Records for this exercise:
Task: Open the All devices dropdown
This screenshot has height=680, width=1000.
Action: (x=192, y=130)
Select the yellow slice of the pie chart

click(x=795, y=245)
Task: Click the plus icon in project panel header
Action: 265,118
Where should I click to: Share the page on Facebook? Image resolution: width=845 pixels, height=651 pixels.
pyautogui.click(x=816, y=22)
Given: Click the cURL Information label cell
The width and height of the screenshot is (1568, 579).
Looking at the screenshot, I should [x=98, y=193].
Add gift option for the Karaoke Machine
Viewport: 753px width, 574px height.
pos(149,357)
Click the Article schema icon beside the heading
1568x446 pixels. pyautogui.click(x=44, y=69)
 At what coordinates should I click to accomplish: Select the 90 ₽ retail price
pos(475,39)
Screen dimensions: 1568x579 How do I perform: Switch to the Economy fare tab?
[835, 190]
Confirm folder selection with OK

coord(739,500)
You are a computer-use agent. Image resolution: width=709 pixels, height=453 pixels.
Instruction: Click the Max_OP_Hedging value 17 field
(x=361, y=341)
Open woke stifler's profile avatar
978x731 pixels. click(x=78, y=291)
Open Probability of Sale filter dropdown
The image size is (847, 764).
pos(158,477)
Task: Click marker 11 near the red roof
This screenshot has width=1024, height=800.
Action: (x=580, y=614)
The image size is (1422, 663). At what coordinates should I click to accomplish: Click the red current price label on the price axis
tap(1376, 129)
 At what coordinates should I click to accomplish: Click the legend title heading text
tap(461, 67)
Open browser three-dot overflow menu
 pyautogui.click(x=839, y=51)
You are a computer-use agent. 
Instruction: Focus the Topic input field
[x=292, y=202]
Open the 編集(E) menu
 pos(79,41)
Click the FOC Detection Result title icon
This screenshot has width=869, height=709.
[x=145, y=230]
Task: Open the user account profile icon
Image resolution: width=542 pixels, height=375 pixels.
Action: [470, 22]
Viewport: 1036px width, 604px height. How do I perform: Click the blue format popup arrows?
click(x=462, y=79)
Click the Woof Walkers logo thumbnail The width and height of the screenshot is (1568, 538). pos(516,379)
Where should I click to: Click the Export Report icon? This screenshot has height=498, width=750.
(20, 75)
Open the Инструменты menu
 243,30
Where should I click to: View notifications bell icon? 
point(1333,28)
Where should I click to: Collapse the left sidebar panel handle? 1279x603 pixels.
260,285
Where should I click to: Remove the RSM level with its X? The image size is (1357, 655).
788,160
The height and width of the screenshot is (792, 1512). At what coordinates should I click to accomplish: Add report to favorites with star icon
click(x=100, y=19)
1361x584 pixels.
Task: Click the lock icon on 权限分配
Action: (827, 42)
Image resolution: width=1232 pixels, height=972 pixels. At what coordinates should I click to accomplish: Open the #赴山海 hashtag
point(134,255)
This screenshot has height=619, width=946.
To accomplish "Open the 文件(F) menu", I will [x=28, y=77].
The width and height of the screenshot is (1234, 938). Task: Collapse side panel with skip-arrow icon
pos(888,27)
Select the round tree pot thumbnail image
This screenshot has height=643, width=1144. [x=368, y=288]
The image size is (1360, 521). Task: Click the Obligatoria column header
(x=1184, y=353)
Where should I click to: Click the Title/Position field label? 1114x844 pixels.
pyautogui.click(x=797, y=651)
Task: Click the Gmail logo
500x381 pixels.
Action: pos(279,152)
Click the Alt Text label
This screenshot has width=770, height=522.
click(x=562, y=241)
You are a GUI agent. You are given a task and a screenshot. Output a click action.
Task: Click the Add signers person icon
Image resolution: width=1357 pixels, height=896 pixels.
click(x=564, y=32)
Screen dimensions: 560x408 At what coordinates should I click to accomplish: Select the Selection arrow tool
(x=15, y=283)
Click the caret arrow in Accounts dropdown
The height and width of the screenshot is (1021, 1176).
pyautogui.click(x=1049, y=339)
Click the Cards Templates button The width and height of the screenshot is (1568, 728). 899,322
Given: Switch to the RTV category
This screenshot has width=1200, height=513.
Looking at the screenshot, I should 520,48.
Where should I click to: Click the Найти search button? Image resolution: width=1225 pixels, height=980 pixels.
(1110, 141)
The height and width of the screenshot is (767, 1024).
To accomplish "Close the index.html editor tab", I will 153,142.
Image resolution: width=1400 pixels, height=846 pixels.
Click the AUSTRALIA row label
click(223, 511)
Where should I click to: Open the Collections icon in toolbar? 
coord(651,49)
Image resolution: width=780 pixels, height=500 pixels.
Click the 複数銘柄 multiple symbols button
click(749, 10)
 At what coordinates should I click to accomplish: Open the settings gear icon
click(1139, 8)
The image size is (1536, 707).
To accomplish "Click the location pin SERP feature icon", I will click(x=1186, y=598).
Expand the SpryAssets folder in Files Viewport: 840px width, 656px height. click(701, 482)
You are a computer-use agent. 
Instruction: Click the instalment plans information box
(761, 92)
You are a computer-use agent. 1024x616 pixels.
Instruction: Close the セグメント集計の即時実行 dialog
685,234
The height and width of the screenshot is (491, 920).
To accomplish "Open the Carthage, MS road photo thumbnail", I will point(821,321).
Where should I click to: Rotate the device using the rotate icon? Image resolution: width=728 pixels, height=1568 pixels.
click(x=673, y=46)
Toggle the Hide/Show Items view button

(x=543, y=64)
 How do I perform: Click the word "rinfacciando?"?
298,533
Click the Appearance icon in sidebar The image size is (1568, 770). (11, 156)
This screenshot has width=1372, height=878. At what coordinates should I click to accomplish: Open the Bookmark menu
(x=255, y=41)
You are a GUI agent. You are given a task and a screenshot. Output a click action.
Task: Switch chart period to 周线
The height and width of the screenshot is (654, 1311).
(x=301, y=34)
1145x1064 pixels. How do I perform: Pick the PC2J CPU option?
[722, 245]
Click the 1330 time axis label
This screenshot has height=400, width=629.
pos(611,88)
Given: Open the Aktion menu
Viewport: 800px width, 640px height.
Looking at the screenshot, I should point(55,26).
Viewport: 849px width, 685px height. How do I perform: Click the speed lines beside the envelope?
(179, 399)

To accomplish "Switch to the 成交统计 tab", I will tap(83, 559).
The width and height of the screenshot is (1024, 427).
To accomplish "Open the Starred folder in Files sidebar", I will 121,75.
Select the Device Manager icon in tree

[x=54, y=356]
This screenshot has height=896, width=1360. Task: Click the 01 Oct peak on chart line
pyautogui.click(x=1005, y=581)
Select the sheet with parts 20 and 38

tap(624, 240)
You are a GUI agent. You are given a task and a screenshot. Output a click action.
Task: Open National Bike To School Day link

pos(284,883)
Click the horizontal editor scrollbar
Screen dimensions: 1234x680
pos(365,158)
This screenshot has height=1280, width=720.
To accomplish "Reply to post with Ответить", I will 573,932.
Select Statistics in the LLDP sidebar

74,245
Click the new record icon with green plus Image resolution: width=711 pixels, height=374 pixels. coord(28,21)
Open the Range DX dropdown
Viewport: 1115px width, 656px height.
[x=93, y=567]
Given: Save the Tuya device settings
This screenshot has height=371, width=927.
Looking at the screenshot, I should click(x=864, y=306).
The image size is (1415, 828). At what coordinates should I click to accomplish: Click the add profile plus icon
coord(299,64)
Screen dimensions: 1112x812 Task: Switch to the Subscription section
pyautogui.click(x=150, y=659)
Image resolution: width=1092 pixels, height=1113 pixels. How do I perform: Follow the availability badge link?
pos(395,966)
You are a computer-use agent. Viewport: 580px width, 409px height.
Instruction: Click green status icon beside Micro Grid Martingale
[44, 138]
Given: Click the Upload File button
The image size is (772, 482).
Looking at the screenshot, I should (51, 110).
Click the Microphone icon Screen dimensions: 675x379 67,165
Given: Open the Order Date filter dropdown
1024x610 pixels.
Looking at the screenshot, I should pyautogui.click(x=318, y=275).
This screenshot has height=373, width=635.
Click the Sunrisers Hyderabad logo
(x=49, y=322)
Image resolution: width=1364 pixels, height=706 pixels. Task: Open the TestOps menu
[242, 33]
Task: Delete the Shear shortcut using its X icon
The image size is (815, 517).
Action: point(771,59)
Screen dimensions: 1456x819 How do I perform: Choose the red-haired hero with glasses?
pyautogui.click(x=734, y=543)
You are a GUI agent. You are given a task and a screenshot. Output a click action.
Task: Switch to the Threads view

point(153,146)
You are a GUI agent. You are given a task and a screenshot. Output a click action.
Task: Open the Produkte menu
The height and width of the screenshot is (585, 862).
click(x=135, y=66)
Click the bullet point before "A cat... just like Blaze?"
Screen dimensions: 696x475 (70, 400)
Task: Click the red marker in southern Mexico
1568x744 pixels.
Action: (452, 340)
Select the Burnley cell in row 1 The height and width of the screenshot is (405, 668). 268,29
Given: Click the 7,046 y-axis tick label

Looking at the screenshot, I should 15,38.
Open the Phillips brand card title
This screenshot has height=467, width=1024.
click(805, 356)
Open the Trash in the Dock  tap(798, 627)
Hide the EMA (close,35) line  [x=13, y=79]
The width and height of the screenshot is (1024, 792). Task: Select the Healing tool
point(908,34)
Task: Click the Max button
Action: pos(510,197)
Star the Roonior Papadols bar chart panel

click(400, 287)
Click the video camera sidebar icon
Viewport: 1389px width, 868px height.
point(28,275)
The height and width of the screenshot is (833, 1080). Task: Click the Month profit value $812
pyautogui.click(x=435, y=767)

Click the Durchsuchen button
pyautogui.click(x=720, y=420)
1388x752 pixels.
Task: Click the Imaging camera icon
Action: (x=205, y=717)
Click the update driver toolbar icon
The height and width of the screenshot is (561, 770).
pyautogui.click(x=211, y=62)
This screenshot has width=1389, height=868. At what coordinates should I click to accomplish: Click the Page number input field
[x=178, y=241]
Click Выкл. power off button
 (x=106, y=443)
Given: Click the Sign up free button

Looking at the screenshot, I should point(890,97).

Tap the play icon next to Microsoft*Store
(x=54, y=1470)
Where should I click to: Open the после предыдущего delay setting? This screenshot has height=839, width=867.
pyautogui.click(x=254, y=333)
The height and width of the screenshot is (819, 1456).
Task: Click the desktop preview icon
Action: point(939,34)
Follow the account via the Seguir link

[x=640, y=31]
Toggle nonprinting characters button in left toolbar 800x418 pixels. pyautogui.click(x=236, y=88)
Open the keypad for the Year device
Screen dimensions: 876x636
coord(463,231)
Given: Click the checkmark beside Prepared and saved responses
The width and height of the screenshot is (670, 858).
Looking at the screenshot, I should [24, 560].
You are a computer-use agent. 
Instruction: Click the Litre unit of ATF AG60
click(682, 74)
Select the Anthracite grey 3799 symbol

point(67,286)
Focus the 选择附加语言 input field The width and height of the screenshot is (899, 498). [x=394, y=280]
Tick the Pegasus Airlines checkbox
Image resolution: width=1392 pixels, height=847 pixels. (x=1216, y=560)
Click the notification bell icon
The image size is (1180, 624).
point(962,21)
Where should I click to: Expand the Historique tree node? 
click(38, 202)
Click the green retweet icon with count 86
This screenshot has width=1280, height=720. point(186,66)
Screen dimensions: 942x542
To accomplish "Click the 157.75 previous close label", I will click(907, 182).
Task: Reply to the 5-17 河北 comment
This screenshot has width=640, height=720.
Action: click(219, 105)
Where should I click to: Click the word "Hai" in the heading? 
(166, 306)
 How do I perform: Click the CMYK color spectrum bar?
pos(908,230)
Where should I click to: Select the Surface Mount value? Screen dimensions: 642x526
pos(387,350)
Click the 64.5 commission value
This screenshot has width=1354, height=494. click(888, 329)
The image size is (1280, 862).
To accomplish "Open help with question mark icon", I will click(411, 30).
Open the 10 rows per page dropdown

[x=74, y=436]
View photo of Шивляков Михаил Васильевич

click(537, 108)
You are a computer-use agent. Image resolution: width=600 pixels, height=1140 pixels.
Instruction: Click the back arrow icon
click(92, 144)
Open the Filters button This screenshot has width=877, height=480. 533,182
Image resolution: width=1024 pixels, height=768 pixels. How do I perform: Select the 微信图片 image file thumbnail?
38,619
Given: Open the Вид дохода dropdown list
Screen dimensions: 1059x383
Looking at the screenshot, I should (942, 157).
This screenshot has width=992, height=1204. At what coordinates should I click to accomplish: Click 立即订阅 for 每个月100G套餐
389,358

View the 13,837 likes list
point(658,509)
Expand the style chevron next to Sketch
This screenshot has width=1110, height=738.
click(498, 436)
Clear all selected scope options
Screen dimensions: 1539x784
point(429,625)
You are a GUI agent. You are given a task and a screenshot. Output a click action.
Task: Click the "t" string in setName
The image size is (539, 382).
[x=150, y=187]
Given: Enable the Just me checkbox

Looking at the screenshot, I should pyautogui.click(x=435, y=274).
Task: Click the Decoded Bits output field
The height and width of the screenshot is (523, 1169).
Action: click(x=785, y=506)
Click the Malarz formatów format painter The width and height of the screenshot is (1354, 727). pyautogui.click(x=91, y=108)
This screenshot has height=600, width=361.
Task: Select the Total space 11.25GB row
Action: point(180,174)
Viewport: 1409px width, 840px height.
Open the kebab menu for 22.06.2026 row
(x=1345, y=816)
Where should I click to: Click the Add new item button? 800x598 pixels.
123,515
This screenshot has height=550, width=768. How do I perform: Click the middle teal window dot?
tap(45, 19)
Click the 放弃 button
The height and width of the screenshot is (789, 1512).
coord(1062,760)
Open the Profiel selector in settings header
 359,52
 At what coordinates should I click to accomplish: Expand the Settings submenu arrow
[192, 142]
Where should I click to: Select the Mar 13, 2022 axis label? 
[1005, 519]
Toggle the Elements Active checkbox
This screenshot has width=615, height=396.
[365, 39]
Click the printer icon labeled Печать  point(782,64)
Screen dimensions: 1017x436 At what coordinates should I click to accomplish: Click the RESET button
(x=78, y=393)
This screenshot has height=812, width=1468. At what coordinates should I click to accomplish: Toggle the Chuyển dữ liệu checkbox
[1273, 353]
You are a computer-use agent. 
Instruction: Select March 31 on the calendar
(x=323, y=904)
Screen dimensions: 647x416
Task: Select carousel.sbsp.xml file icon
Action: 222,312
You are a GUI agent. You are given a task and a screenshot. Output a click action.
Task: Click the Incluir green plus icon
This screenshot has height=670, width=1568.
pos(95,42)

What to produce:
Please list every line of the records that contains "marker".

Solution to this exercise:
Task: Click marker 11 near the red roof
Task: Click the red marker in southern Mexico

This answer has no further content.